Question

If $$A={60}^{o}$$ and $$B={30}^{o}$$, verify that
$$\tan (A-B)=\cfrac { \tan { A } -\tan { B } }{ 1+\tan { A } \tan { B } } $$

Answer

**step1** Understanding the Problem

The problem asks us to verify a trigonometric identity: $$\tan (A-B)=\cfrac { \tan { A } -\tan { B } }{ 1+\tan { A } \tan { B } } $$ for specific given values of $$A$$ and $$B$$. To verify this, we need to calculate the value of the Left Hand Side (LHS) and the Right Hand Side (RHS) of the equation separately, and then show that both sides yield the same result.

**step2** Identifying the Given Values

We are given the values for angle $$A$$ and angle $$B$$:
$$A = 60^\circ$$
$$B = 30^\circ$$

Question1.step3 (Calculating the Left Hand Side (LHS))
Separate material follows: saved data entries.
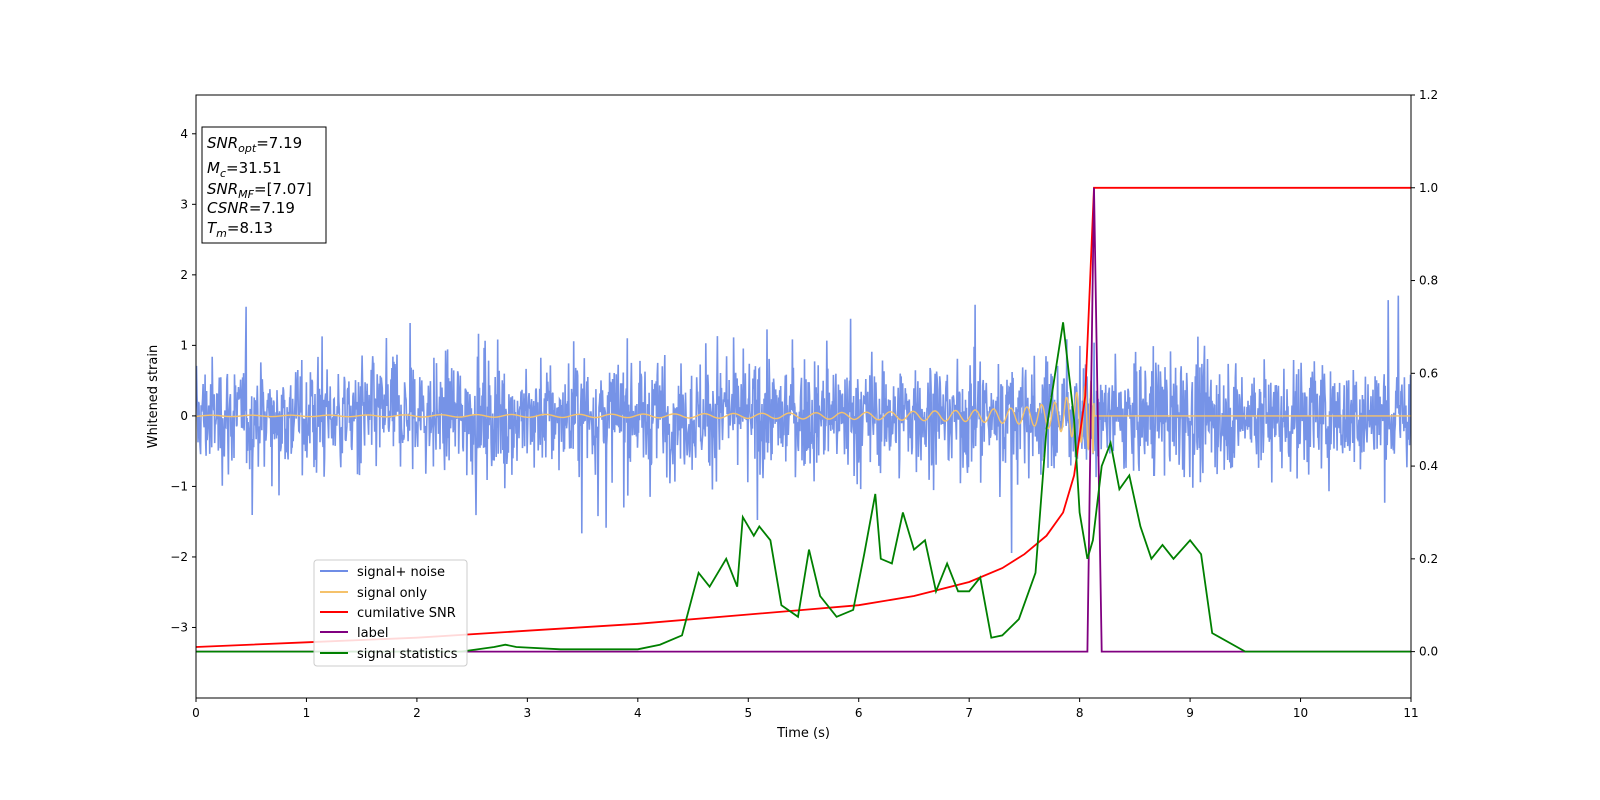 Image resolution: width=1600 pixels, height=800 pixels. What do you see at coordinates (528, 713) in the screenshot?
I see `x-tick-label: 3` at bounding box center [528, 713].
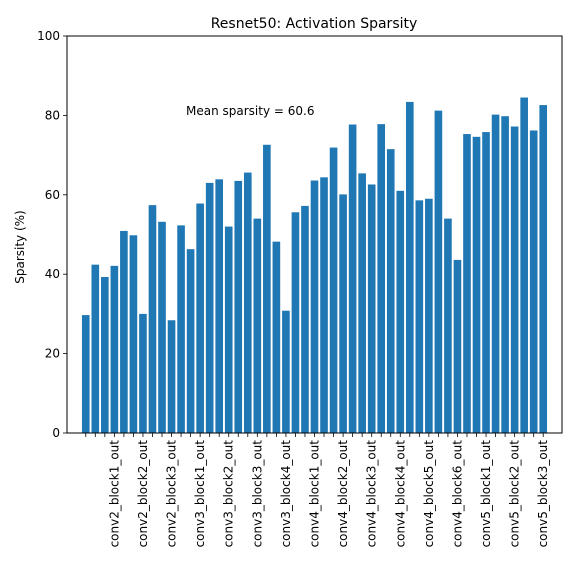 This screenshot has width=576, height=576. Describe the element at coordinates (343, 494) in the screenshot. I see `x-tick-label: conv4_block2_out` at that location.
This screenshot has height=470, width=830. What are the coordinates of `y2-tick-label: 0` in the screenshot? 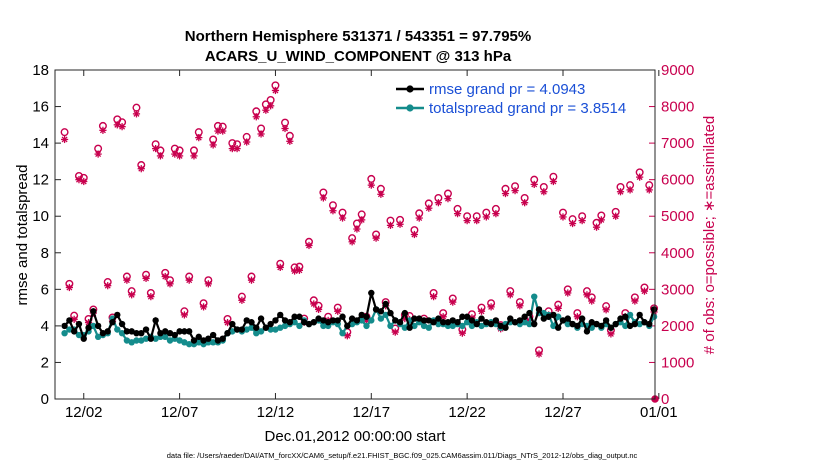 It's located at (665, 400).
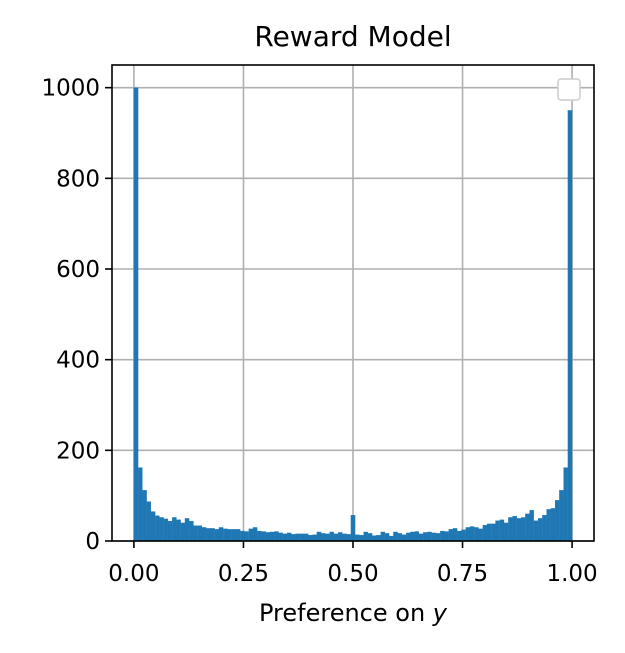  I want to click on x-tick-label: 0.75, so click(462, 574).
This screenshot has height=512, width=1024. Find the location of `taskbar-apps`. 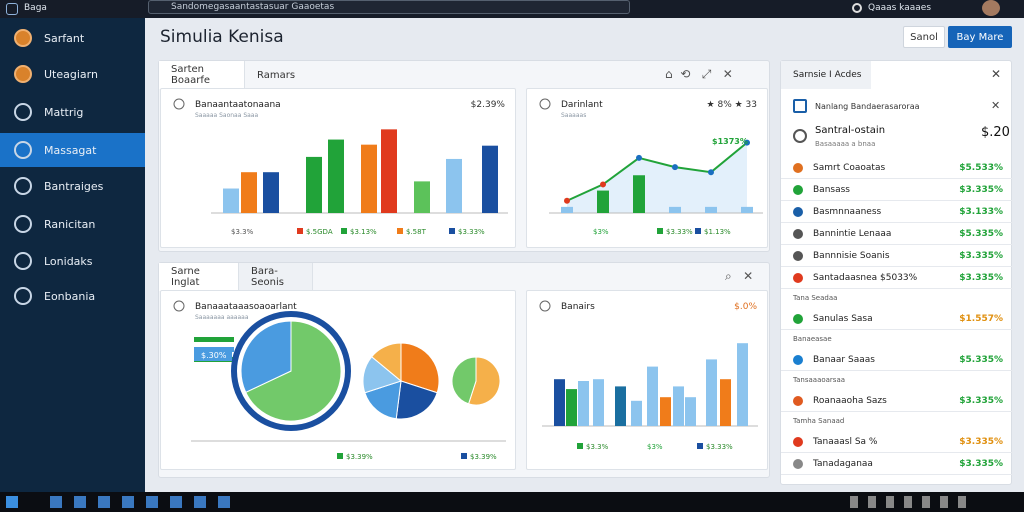

taskbar-apps is located at coordinates (140, 502).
First, we calculate the value of $$(A-B)$$:
$$A - B = 60^\circ - 30^\circ = 30^\circ$$
Next, we find the tangent of this difference:
$$\tan (A-B) = \tan (30^\circ)$$
We know the standard trigonometric value:
$$\tan (30^\circ) = \frac{1}{\sqrt{3}}$$
So, the Left Hand Side (LHS) is $$\frac{1}{\sqrt{3}}$$.

Question1.step4 (Calculating the Right Hand Side (RHS) - Step 1: Individual Tangent Values)
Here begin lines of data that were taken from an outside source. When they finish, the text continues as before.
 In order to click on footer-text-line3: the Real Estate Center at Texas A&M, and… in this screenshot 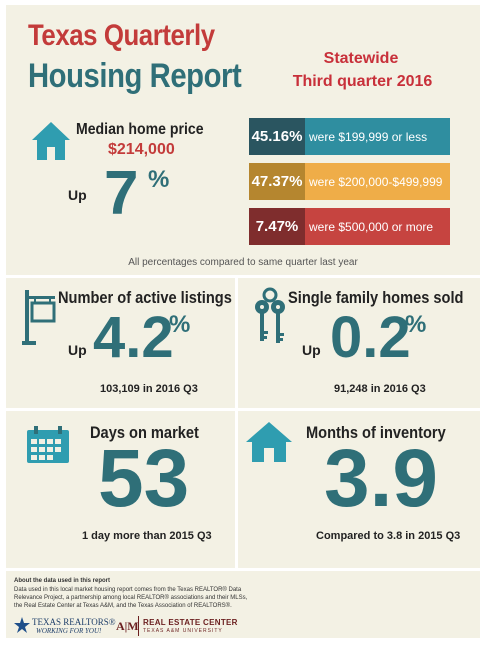, I will do `click(123, 606)`.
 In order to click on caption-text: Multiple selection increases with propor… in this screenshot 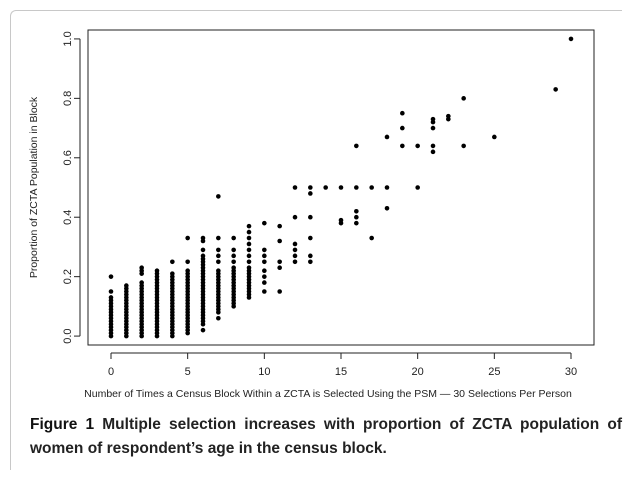, I will do `click(326, 436)`.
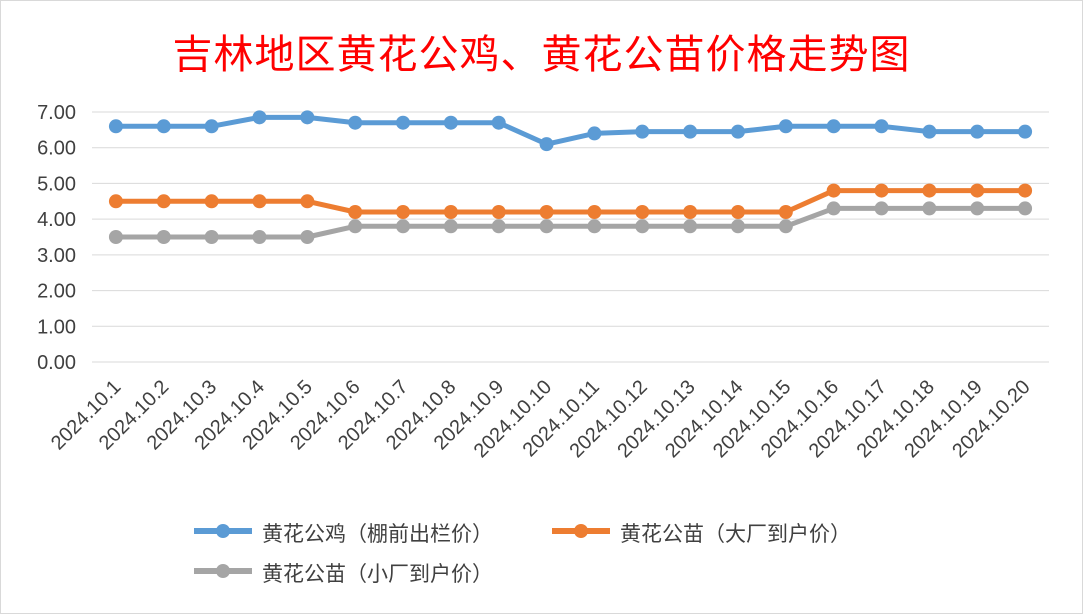 The width and height of the screenshot is (1083, 614). What do you see at coordinates (378, 574) in the screenshot?
I see `legend-label-series-3: 黄花公苗（小厂到户价）` at bounding box center [378, 574].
To calculate the Right Hand Side, we first need the individual tangent values of $$A$$ and $$B$$:
For $$A = 60^\circ$$:
$$\tan A = \tan (60^\circ)$$
We know the standard trigonometric value:
$$\tan (60^\circ) = \sqrt{3}$$
For $$B = 30^\circ$$:
$$\tan B = \tan (30^\circ)$$
We know the standard trigonometric value:
$$\tan (30^\circ) = \frac{1}{\sqrt{3}}$$

Question1.step5 (Calculating the Right Hand Side (RHS) - Step 2: Substitution and Simplification)
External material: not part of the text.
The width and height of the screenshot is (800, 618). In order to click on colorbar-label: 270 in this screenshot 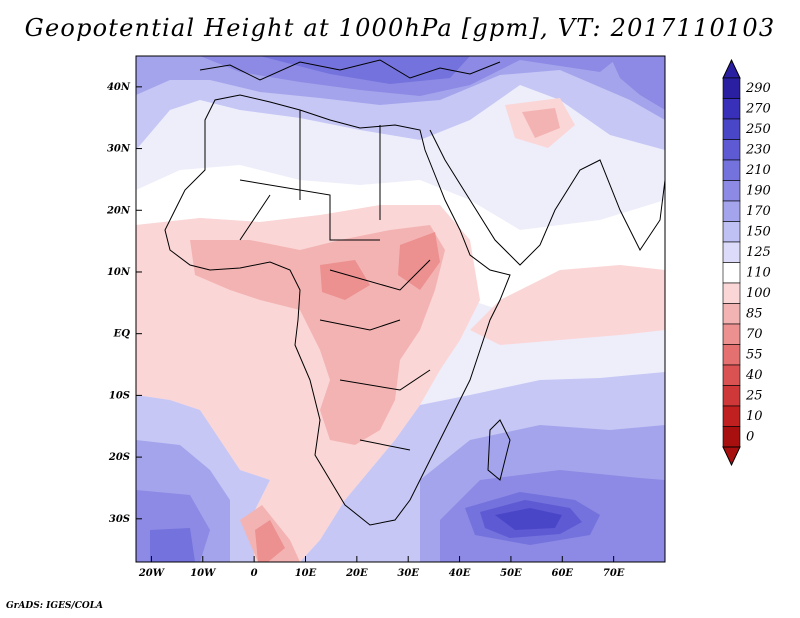, I will do `click(758, 110)`.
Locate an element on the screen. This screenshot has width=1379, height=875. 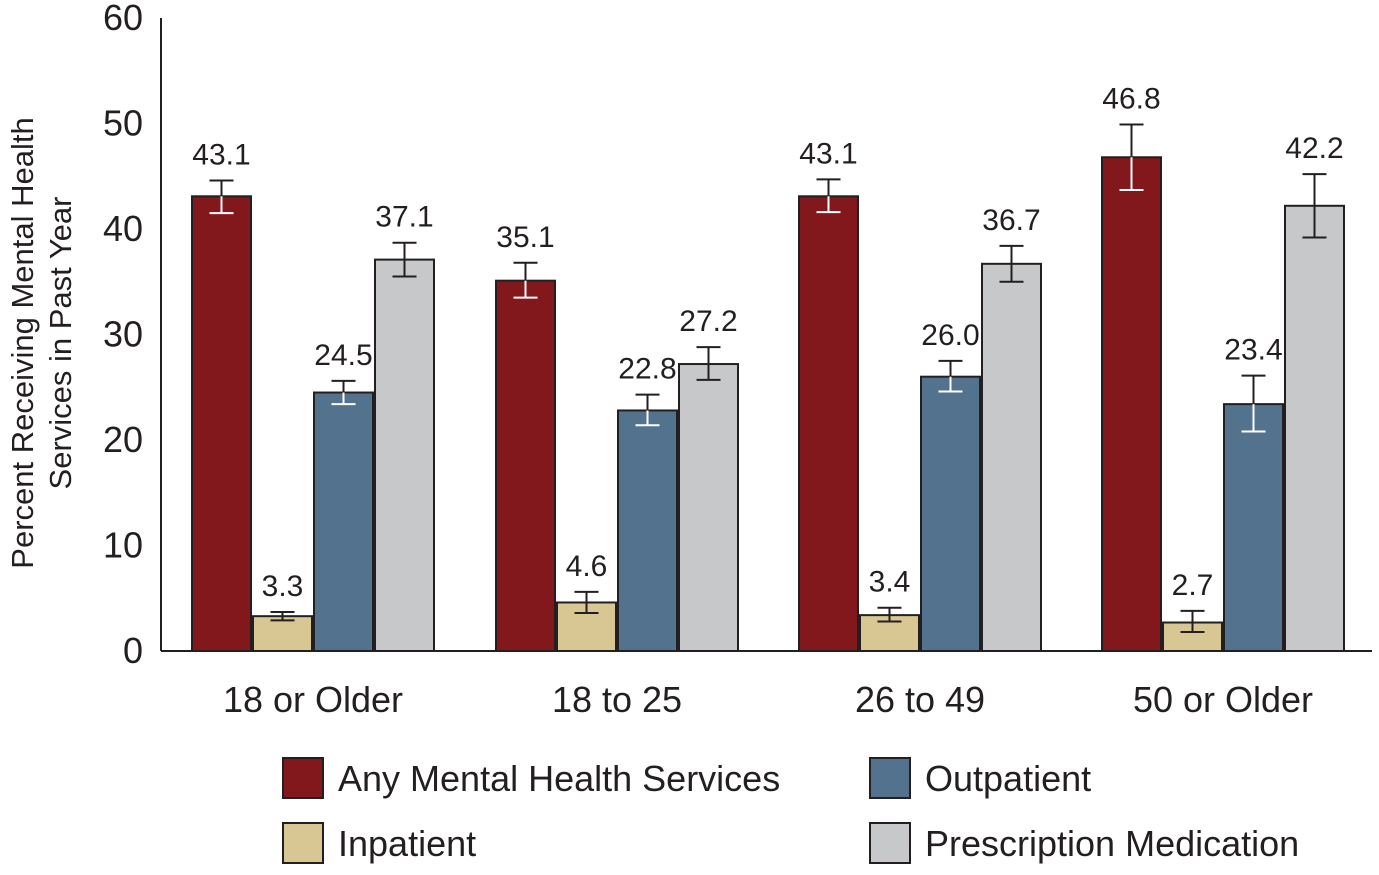
y-tick-label: 60 is located at coordinates (123, 19).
Now we substitute the values of $$\tan A$$ and $$\tan B$$ into the Right Hand Side expression:
$$\cfrac { \tan { A } -\tan { B } }{ 1+\tan { A } \tan { B } } = \cfrac { \sqrt{3} - \frac{1}{\sqrt{3}} }{ 1+\sqrt{3} \cdot \frac{1}{\sqrt{3}} }$$
Let's simplify the numerator:
$$\sqrt{3} - \frac{1}{\sqrt{3}} = \frac{\sqrt{3} \cdot \sqrt{3}}{ \sqrt{3}} - \frac{1}{\sqrt{3}} = \frac{3}{\sqrt{3}} - \frac{1}{\sqrt{3}} = \frac{3-1}{\sqrt{3}} = \frac{2}{\sqrt{3}}$$
Now, let's simplify the denominator:
$$1+\sqrt{3} \cdot \frac{1}{\sqrt{3}} = 1+1 = 2$$
Finally, we combine the simplified numerator and denominator:
$$\cfrac { \frac{2}{\sqrt{3}} }{ 2 } = \frac{2}{\sqrt{3}} \times \frac{1}{2} = \frac{1}{\sqrt{3}}$$
So, the Right Hand Side (RHS) is $$\frac{1}{\sqrt{3}}$$.

**step6** Verification

We compare the calculated values of the Left Hand Side (LHS) and the Right Hand Side (RHS):
LHS = $$\frac{1}{\sqrt{3}}$$
RHS = $$\frac{1}{\sqrt{3}}$$
Since LHS = RHS, the identity $$\tan (A-B)=\cfrac { \tan { A } -\tan { B } }{ 1+\tan { A } \tan { B } } $$ is verified for $$A=60^\circ$$ and $$B=30^\circ$$.